Cattelan in versione top gun è tornato a New York dopo 20 anni (ed è subito polemica)

Installation view, Maurizio Cattelan: Sunday, Gagosian, West 21st Street, New York. Artwork © Maurizio Cattelan. Photo: Maris Hutchinson

Sunday” (“Domenica”) la prima personale di Maurizio Cattelan a New York da oltre 20 anni, che segna anche il suo debutto nelle sale della Gagosian Gallery, ha fatto discutere. Quei 64 pannelli d’acciaio placcati d’oro 24 carati e crivellati di colpi di arma da fuoco a qualcuno sono piaciuti mentre altri li hanno criticati aspramente. Senza contare che oltre un artista si è lamentato rivendicando la primogenitura dell’idea (il britannico Anthony James si è spinto addirittura a far mandare una lettera legale all’artista originario di Padova accusandolo di aver copiato i suoi “Bullet Paintigs”). Di certo l’esposizione, curata dal critico di origine fiorentina, Francesco Bonami che fa anche parte del cda della mega galleria internazionale (la cui collaborazione e amicizia con Cattelan è ormai storica), parla di violenza, ricchezza, morte, ricordo e (come quella al Pirelli Hangar Bicocca di Milano nel ’21-‘22) è più seria rispetto alla produzione precedente.

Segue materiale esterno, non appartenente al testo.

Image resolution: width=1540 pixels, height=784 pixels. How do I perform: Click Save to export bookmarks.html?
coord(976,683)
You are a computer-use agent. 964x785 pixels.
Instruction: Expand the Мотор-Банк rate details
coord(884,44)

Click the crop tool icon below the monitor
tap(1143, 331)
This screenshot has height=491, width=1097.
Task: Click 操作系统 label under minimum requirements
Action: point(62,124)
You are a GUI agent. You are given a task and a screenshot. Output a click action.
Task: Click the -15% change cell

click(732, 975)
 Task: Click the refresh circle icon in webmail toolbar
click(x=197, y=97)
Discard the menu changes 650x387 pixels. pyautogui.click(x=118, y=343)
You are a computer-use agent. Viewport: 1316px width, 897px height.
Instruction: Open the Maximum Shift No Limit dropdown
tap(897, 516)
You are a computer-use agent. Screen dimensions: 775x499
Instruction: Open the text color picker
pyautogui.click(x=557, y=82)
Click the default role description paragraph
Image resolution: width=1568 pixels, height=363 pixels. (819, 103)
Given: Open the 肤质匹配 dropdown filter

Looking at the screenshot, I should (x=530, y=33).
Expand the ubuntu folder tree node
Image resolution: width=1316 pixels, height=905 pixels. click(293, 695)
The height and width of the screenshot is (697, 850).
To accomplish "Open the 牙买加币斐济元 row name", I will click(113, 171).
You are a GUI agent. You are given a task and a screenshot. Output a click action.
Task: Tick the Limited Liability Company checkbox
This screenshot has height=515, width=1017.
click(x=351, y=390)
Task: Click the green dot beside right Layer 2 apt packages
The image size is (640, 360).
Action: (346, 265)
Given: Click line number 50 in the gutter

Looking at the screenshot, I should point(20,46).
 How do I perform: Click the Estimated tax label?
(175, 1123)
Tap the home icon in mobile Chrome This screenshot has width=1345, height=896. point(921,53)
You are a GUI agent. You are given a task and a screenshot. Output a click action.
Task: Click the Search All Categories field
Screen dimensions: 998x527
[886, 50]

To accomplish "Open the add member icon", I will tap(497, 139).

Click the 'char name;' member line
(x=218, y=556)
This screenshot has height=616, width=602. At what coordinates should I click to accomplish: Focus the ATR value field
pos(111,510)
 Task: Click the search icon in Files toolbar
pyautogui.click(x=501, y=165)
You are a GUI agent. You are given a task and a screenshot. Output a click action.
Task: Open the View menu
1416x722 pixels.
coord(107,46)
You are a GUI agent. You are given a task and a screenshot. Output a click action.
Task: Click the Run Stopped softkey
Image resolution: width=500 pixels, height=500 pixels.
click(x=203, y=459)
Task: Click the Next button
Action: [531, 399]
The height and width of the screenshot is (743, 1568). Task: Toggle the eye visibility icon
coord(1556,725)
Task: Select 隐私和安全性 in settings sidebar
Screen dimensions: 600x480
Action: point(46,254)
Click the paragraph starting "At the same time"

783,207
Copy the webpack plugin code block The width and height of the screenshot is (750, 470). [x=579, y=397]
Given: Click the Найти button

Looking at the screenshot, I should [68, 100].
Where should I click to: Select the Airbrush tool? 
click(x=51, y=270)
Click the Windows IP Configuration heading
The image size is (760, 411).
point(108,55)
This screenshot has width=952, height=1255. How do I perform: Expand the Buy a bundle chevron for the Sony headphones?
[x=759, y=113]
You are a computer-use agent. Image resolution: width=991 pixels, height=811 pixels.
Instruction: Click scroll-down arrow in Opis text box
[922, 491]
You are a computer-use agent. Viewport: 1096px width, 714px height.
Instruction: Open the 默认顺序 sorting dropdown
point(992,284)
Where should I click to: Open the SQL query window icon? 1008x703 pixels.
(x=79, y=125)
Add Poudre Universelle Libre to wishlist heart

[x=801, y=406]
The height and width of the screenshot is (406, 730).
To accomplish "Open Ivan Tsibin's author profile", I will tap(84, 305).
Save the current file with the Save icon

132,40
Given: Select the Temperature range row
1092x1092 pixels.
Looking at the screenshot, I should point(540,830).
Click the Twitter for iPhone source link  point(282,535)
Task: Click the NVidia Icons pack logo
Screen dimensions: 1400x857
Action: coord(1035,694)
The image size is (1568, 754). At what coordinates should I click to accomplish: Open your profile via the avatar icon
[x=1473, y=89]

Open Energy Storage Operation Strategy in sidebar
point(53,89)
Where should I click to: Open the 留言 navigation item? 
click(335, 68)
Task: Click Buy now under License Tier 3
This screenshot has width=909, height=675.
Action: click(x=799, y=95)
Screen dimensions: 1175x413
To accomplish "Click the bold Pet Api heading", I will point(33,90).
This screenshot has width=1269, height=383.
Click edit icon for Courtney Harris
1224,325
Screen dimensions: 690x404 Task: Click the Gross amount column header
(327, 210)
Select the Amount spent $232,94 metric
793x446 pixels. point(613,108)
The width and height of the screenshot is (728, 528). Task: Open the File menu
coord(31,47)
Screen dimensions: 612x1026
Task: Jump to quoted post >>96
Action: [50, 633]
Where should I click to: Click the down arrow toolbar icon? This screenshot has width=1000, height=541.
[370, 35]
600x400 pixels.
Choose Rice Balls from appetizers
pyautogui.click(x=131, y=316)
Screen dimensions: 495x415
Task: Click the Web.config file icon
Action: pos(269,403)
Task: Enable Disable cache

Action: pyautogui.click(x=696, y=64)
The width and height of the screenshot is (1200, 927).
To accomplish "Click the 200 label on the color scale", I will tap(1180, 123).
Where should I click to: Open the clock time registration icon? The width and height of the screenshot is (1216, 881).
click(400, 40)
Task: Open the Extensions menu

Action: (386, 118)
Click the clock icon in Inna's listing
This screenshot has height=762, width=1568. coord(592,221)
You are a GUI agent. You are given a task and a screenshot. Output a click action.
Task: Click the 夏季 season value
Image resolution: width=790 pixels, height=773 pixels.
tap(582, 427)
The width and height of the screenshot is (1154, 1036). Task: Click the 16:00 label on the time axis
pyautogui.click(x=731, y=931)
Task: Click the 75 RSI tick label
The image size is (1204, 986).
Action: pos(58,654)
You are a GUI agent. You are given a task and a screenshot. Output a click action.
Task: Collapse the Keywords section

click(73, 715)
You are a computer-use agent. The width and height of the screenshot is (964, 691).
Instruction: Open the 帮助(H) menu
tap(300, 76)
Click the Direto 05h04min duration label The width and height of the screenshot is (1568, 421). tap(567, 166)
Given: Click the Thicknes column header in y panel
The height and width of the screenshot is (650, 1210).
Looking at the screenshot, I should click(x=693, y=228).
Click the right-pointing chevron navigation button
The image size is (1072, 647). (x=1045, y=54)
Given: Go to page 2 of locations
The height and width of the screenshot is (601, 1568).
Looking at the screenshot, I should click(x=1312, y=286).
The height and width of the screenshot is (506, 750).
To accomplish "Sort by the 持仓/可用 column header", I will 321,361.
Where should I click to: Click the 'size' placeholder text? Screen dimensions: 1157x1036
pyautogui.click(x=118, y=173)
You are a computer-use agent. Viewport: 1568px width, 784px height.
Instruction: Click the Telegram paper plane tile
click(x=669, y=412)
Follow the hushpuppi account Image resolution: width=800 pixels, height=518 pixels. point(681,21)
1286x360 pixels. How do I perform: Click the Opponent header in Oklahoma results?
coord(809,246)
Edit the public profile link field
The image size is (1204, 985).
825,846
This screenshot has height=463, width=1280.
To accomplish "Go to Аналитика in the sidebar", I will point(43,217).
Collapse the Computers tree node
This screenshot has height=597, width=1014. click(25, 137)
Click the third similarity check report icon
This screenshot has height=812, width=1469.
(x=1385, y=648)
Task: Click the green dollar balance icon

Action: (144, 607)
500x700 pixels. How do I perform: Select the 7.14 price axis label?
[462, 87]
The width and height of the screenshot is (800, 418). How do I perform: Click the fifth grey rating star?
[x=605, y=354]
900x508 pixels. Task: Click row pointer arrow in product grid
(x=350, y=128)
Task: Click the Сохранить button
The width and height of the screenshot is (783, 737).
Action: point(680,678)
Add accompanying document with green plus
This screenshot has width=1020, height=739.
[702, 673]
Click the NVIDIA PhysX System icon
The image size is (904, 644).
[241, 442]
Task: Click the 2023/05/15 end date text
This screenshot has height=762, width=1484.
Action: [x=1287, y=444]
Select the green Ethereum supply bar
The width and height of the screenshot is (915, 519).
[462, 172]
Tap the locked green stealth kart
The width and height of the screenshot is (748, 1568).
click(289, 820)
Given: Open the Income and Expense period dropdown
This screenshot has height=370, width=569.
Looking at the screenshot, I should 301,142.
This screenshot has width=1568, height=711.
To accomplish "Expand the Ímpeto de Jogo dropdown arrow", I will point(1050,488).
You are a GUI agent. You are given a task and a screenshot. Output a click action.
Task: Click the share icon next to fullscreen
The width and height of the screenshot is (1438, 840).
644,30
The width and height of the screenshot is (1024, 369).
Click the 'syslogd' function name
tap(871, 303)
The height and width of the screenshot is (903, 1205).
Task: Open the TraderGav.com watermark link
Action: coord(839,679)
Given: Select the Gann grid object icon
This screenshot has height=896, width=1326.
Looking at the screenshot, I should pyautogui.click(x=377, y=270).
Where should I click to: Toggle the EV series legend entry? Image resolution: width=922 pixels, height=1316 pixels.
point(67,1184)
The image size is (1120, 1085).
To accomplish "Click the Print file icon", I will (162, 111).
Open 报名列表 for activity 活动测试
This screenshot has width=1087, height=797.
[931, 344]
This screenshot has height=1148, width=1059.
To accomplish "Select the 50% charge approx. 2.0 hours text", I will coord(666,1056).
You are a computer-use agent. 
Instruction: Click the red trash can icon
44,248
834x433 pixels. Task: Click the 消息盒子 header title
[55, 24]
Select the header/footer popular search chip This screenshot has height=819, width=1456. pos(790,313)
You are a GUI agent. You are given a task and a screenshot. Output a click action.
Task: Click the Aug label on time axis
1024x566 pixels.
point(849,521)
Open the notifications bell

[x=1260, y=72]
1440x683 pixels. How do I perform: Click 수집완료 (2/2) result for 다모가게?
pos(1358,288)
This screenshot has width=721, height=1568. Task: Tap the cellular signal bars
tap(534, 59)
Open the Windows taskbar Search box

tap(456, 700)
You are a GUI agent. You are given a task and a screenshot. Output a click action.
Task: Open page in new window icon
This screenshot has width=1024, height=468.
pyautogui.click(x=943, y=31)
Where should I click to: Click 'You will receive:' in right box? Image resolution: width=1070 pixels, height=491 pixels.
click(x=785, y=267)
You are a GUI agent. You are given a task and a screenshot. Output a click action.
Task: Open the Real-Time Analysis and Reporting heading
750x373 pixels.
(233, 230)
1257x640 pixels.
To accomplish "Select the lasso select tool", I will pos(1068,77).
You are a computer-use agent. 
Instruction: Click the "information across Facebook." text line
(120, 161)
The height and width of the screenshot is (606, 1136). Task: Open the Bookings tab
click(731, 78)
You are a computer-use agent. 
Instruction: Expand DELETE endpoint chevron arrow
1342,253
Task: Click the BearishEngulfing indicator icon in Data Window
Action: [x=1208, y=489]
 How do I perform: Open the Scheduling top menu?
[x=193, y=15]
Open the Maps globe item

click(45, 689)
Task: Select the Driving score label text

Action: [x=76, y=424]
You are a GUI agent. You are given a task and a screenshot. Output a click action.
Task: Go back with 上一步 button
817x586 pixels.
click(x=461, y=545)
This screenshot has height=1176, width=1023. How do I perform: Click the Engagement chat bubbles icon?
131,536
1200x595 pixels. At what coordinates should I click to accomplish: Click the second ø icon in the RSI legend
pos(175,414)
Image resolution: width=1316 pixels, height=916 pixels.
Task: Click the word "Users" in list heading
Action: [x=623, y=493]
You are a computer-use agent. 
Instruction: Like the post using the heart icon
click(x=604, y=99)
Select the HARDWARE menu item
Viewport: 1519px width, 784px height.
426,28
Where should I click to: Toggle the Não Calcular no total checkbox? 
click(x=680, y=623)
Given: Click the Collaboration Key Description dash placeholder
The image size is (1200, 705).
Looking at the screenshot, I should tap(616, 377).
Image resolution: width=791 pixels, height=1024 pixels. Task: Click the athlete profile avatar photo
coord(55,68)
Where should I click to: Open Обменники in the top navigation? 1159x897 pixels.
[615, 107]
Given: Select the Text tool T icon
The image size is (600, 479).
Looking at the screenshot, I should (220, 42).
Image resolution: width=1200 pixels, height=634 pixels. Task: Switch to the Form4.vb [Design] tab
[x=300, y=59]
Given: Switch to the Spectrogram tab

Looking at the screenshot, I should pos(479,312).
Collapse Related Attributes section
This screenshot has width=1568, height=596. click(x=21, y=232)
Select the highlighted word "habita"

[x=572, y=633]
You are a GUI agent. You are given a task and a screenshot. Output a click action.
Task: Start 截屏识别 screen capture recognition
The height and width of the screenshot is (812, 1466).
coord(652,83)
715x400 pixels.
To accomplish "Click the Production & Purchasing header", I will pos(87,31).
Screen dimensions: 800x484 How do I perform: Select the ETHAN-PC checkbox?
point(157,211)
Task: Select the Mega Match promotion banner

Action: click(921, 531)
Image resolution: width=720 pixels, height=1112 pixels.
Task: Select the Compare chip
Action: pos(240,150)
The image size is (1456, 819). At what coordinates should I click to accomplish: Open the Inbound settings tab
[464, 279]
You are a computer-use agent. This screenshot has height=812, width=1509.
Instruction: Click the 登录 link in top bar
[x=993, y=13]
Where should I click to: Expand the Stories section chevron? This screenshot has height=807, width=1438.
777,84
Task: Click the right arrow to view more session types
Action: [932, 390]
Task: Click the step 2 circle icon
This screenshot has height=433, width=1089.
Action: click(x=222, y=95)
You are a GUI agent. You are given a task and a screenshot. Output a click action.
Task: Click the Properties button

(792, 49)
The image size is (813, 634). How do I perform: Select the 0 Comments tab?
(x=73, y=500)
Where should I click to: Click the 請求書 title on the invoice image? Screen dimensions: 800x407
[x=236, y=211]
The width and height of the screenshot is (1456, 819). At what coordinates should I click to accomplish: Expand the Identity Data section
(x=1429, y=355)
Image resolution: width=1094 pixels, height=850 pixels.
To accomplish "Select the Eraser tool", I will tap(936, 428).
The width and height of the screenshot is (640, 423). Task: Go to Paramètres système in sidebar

Cupa e sfavillante allo stesso tempo, vuole essere un ritratto graffiante della società americana. E forse non solo.

Sfavillante, appunto, come i pannelli placati in oro zecchino, accostati l’uno all’altro sulla grande parete della galleria newyorkese, che sono stati segnati dai colpi di oltre 20mila proiettili sparati in un poligono di tiro da un gruppo di professionisti anche durante un evento esclusivo antecedente l’esposizione. Pare alla performance fosse presente anche Jeff Koons e che abbia commentato: “Celestiale!” riferendosi al risultato. Al di là dell’impeccabile (e imperturbabile) gentilezza di Koons, ben documentata dalle cronache durante la sua lunga carriera, in questo caso è comprensibile l’apprezzamento dell’americano: l’installazione che dà il nome alla mostra osservata da vicino richiama la sua produzione: ogni piccolo cratere “accoglie”, l’immagine del “visitatore all’interno dell’opera d’arte” (come dice Koons parlando del proprio lavoro); peccato che in questo caso ci si specchi in quel che resta di una pioggia di proiettili. D’altra parte all’inaugurazione della personale (avvenuta lo scorso 30 aprile) al pubblico veniva timbrato su una mano “Beware of Yourself” (diffida di te stesso!).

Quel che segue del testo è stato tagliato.